I also research the areas and places to see if there are special events and cultural things that are going on that I will be able to photographed and really make my experience in these amazing places unforgettable.
3. Photograph Passionately
Shoot it like you’re never going to shoot there again. I always have in my mind when I’m shooting in different places abroad, “If I don’t ever make it back here again, I want to make sure I have all I can get from my shots.” That sounds like a big order to fill, but if you really document and be journalistic in your approach, it pays off. Try telling a story through some of your photos so that when you get back home you have these images full of life and meaning behind them and you will LOVE them for years to come.
I did this when I was at Oktoberfest in Munich one year; I didn’t know if I would ever be back here. So I put on my 50mm and my wide and away I went, getting in the faces of beer-drinking tourists and locals inside the big beer garden tents and yet capturing the massiveness of these with my wide. I haven’t been back to Munich or Oktoberfest, yet, but I am really happy with how I captured my time there. I didn’t miss anything.
4. Be Friendly
A smile goes a long way. Not only does it allow you to engage the locals and what’s going on around you when you travel, it also allows you to ask permission to take their photo for a portrait.
I have experienced this time and time again. Once in Chinatown in Manila, Philippines I was walking down the street and saw this most adorable old Chinese man vegetable vendor. I knew there was a portrait to be had there. So I started up conversation and we chatted some, I looked at his beautiful vegetables. And then I popped the question: “Picture? You?” At first his smiled and said, “No, no!”. I looked at him with a smile and said, “just one.” And he obliged. One of my favorite photos.
Another time I was in Nagercoil, India, I saw these two beautiful Indian women. They had little English, I smiled lots and played with a baby that another girl had beside them and began shooting photos of the baby. Then I looked at them and said, “Picture?” And their first shot was no smiles. I then smiled at them and encouraged some smiles. Bingo. Another favorite street portrait of mine.
5. Write it Down
Trust me on this one – at the very least, write down the places you stayed at along the way and if you can, make some notes about your day.

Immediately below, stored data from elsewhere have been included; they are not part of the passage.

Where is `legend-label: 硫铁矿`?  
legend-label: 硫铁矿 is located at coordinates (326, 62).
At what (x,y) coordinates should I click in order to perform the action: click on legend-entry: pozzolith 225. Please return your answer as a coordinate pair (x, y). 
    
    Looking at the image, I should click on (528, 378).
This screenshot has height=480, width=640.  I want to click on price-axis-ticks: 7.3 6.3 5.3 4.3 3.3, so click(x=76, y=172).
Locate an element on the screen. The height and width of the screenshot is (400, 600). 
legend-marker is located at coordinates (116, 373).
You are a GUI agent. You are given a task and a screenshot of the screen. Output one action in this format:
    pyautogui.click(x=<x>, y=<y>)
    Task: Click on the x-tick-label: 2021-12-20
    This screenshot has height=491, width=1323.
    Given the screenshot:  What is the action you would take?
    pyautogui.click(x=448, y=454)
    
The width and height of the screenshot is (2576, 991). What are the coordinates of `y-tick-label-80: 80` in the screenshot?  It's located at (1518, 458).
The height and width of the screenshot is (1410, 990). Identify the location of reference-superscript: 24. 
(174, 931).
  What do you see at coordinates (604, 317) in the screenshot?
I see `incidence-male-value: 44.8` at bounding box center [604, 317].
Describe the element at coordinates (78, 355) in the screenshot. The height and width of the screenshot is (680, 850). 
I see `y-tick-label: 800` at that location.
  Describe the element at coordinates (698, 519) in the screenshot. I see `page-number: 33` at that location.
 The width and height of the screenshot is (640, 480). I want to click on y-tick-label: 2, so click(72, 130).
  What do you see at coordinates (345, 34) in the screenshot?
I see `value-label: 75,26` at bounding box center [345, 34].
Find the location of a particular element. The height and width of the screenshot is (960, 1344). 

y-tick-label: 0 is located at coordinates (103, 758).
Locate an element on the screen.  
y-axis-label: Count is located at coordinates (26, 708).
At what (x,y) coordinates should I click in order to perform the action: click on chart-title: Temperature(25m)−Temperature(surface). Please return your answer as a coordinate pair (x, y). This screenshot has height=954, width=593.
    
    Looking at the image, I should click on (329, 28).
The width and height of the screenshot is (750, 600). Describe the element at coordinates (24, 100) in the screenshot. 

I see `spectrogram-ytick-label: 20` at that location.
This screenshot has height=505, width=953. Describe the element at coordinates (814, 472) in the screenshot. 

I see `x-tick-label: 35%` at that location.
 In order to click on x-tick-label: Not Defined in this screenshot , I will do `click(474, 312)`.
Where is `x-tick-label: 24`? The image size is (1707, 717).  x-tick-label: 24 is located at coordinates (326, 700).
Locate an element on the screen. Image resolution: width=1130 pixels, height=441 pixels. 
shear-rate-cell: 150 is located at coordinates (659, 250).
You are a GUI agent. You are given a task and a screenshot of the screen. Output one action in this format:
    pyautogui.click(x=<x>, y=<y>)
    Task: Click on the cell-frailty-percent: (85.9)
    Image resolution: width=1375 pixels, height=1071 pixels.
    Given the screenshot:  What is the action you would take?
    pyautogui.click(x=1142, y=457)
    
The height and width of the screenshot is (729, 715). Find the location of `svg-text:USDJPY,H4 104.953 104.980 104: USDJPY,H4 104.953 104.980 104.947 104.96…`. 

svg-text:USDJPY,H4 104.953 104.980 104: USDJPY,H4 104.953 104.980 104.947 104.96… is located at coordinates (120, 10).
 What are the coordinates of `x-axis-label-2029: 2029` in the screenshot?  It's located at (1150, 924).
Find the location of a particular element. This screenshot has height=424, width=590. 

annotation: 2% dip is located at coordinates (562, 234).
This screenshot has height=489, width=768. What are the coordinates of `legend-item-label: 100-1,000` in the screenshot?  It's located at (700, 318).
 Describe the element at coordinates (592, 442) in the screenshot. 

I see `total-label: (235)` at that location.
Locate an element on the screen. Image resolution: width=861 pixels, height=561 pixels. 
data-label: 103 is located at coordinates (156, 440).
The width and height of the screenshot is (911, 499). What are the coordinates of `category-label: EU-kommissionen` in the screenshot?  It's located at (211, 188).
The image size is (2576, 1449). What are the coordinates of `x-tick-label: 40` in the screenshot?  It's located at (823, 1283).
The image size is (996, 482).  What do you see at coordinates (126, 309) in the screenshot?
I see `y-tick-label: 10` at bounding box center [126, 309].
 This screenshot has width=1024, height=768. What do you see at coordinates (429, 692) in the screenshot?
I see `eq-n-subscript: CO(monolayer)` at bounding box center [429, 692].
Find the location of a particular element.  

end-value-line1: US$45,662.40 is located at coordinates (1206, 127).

I have a little “travels” book I bring with me to write the date, place, accommodations, companions and highlights in. I have kept it since 2007 and it is fun to look back and remember.
Facebook and blogs have made documenting our travels and lives so much easier than even 10 years ago. I recommend photographers to blog about their travels. If you have Internet access while traveling, blog one photo a day and write a bit of what you did. Not only will everyone who follows it have something to look forward to, it will help you to remember what you did. You can always do more in-depth posts when you get home.
When I visited Germany & Italy for the first time, I did this – I blogged a little bit each day. My family and friends were able to follow along in my adventure while I was gone. It made it more “real” for them to see a photo or two and a story behind it.
My blog is filled with images and stories, both past and present, meaning there are still photos I haven’t blogged about and written about from years ago that I decide to blog about years after.
When you write about your travels after the fact, you can relive your adventures…it’s like you are there again! But warning – it will also awaken your wanderlust and you will probably in no time be planning your next trip!